A New York Times bestseller! The untold story of the eccentric Wall Street tycoon and the circle of scientific geniuses who helped build the atomic bomb and defeat the Nazis—changing the course of history. Legendary financier, philanthropist, and society figure Alfred Lee Loomis gathered the most visionary scientific minds of the twentieth century—Albert Einstein, Werner Heisenberg, Niels Bohr, Enrico Fermi, and others—at his state-of-the-art laboratory in Tuxedo Park, New York, in the late 1930s. He established a top-secret defense laboratory at MIT and personally bankrolled pioneering research into new, high-powered radar detection systems that helped defeat the German Air Force and U-boats. With Ernest Lawrence, the Nobel Prize–winning physicist, he pushed Franklin Delano Roosevelt to fund research in nuclear fission, which led to the development of the atomic bomb. Jennet Conant, the granddaughter of James Bryant Conant, one of the leading scientific advisers of World War II, enjoyed unprecedented access to Loomis’ papers, as well as to people intimately involved in his life and work.

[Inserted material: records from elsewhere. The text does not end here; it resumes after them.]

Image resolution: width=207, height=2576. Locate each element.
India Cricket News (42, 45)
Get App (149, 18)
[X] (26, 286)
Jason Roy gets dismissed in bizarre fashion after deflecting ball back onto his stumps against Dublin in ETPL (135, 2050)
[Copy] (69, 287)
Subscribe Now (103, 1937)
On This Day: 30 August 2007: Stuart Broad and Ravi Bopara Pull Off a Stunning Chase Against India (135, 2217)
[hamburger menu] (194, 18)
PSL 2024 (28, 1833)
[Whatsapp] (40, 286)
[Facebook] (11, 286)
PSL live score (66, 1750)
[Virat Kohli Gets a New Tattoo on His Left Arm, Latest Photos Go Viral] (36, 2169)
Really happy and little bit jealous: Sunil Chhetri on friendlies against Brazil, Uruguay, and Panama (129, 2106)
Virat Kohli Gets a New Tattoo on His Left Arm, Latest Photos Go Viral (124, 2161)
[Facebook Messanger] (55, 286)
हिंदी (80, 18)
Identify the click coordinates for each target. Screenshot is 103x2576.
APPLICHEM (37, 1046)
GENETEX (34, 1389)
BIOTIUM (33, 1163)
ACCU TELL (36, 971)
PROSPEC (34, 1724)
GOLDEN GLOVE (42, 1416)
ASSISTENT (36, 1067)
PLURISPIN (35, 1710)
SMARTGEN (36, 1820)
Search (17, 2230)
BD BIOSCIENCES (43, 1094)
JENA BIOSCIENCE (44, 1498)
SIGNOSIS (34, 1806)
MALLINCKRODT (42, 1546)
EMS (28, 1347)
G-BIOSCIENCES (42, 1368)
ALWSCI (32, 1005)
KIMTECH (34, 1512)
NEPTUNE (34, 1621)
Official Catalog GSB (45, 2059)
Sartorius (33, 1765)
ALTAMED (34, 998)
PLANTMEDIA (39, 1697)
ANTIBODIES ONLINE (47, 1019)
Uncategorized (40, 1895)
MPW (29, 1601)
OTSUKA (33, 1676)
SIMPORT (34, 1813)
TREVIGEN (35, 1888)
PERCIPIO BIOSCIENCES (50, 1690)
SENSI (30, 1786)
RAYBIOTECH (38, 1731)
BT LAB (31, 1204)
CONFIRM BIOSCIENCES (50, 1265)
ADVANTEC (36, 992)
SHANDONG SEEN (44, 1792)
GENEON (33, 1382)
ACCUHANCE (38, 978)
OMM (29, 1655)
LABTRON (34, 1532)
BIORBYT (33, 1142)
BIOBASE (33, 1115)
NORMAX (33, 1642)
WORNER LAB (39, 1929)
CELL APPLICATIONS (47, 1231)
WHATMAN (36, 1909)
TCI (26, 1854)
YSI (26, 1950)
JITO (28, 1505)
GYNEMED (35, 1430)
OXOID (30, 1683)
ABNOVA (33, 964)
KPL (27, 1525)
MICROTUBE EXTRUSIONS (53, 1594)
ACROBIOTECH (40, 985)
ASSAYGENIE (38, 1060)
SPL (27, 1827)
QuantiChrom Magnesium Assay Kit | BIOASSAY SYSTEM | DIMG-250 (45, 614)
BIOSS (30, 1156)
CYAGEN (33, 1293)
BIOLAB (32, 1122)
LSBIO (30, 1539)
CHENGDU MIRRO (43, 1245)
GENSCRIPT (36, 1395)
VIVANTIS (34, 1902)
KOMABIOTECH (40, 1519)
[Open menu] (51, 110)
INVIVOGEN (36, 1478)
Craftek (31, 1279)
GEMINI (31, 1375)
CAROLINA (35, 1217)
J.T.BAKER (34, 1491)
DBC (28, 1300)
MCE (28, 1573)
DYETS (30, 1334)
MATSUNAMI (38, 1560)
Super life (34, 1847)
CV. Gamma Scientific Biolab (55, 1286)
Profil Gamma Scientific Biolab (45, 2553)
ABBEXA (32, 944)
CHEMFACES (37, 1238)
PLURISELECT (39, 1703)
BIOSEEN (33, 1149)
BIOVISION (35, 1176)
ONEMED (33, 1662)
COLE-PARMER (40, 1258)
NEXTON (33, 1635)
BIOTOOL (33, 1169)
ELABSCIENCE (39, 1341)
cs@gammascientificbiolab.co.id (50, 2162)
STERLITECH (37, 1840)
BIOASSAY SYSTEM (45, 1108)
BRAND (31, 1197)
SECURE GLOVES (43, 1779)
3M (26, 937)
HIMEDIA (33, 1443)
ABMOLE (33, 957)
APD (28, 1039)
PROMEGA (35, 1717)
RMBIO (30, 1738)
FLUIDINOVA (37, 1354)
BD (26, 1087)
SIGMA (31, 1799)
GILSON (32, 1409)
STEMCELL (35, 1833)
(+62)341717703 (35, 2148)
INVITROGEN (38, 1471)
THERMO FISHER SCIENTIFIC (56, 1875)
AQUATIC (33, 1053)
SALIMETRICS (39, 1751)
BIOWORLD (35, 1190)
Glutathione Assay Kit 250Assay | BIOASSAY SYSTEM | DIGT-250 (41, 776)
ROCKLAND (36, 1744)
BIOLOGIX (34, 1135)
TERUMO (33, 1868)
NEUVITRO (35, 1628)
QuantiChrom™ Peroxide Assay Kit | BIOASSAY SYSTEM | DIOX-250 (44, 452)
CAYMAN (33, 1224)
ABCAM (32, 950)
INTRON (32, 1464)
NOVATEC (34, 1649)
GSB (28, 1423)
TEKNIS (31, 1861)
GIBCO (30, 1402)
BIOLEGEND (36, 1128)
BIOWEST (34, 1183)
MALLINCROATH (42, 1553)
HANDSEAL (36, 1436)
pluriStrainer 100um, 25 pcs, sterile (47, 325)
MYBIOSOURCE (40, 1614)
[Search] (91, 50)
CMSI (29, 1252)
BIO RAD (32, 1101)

She pierces through Loomis’ obsessive secrecy and illuminates his role in assuring the Allied victory.


Science, Conservation, and National Parks

2017-01-13
Science, Conservation, and National Parks
Title Science, Conservation, and National Parks PDF eBook
Author Steven R. Beissinger
Publisher University of Chicago Press
Pages 455
Release 2017-01-13
Genre Nature
ISBN 022642300X

Papers from a summit, "Science for Parks, Parks for Science: the next century," organized by University of California, Berkeley, in partnership with the National Geographic Society and the National Park Service and held 25-27 March 2015 at the University of California, Berkeley.

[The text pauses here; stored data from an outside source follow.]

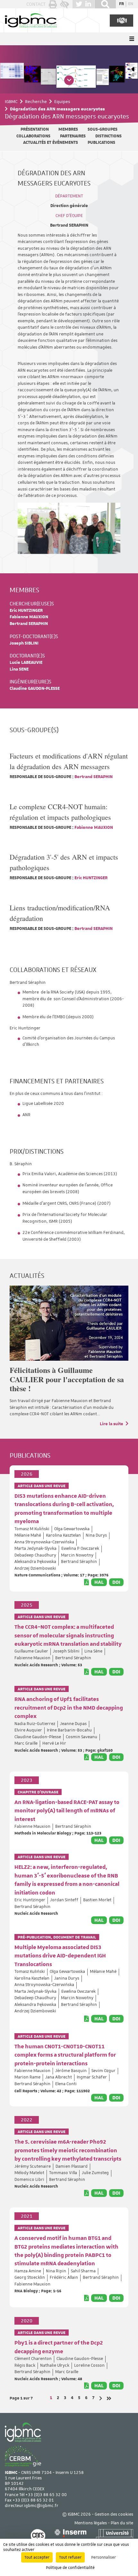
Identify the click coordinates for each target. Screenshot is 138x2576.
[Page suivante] (100, 2398)
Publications (101, 142)
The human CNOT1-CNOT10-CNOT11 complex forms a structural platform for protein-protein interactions (65, 2055)
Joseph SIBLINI (24, 643)
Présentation (35, 129)
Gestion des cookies (114, 2514)
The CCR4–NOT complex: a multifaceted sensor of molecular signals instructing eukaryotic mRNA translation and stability (68, 1636)
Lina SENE (19, 669)
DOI (116, 1582)
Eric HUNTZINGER (26, 610)
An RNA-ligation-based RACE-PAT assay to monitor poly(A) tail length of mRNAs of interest (66, 1811)
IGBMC (11, 101)
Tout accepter (36, 2557)
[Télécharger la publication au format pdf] (86, 1582)
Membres (68, 129)
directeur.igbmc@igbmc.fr (31, 2506)
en (130, 4)
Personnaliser (103, 2557)
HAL (99, 1582)
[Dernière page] (109, 2398)
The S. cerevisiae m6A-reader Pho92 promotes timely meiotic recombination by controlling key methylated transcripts (67, 2150)
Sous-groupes (102, 129)
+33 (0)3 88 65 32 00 (46, 2495)
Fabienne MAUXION (29, 617)
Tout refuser (70, 2557)
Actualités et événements (50, 142)
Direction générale (69, 206)
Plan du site (122, 2523)
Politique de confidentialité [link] (70, 2567)
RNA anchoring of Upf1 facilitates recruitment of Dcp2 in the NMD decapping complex (68, 1708)
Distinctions (108, 136)
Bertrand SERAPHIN (69, 225)
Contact (36, 4)
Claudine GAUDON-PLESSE (35, 688)
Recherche (36, 101)
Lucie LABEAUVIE (26, 662)
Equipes (62, 101)
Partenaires (73, 136)
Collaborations (33, 136)
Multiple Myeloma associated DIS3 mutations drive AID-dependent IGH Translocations (60, 1956)
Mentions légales (90, 2523)
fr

Innovating World-Class Technology-Oriented Higher Education in China

2020-01-21
Innovating World-Class Technology-Oriented Higher Education in China
Title Innovating World-Class Technology-Oriented Higher Education in China PDF eBook
Author Eryong Xue
Publisher Springer Nature
Pages 173
Release 2020-01-21
Genre Education
ISBN 9811527881

This book examines how to create world-class, technology-oriented innovation in higher education in China. It also proposes a model in response to the demand for promoting scientific and technological advances and technological innovation in the Chinese higher education system. Moreover, the book explores key concepts, pathways, models, policies, practices, trends and implications, and offers insights into fostering innovation in higher education. Lastly, it discusses how public policy theories can be applied to promote university technology transfer in order to create world-class universities in today’s China.


Old Age, New Science

2016-03-09
Old Age, New Science
Title Old Age, New Science PDF eBook
Author Hyung Wook Park
Publisher University of Pittsburgh Press
Pages 299
Release 2016-03-09
Genre Science
ISBN 082298136X

Between 1870 and 1940, life expectancy in the United States skyrocketed while the percentage of senior citizens age sixty-five and older more than doubled—a phenomenon owed largely to innovations in medicine and public health. At the same time, the Great Depression was a major tipping point for age discrimination and poverty in the West: seniors were living longer and retiring earlier, but without adequate means to support themselves and their families. The economic disaster of the 1930s alerted scientists, who were actively researching the processes of aging, to the profound social implications of their work—and by the end of the 1950s, the field of gerontology emerged. Old Age, New Science explores how a group of American and British life scientists contributed to gerontology's development as a multidisciplinary field. It examines the foundational "biosocial visions" they shared, a byproduct of both their research and the social problems they encountered. Hyung Wook Park shows how these visions shaped popular discourses on aging, directly influenced the institutionalization of gerontology, and also reflected the class, gender, and race biases of their founders.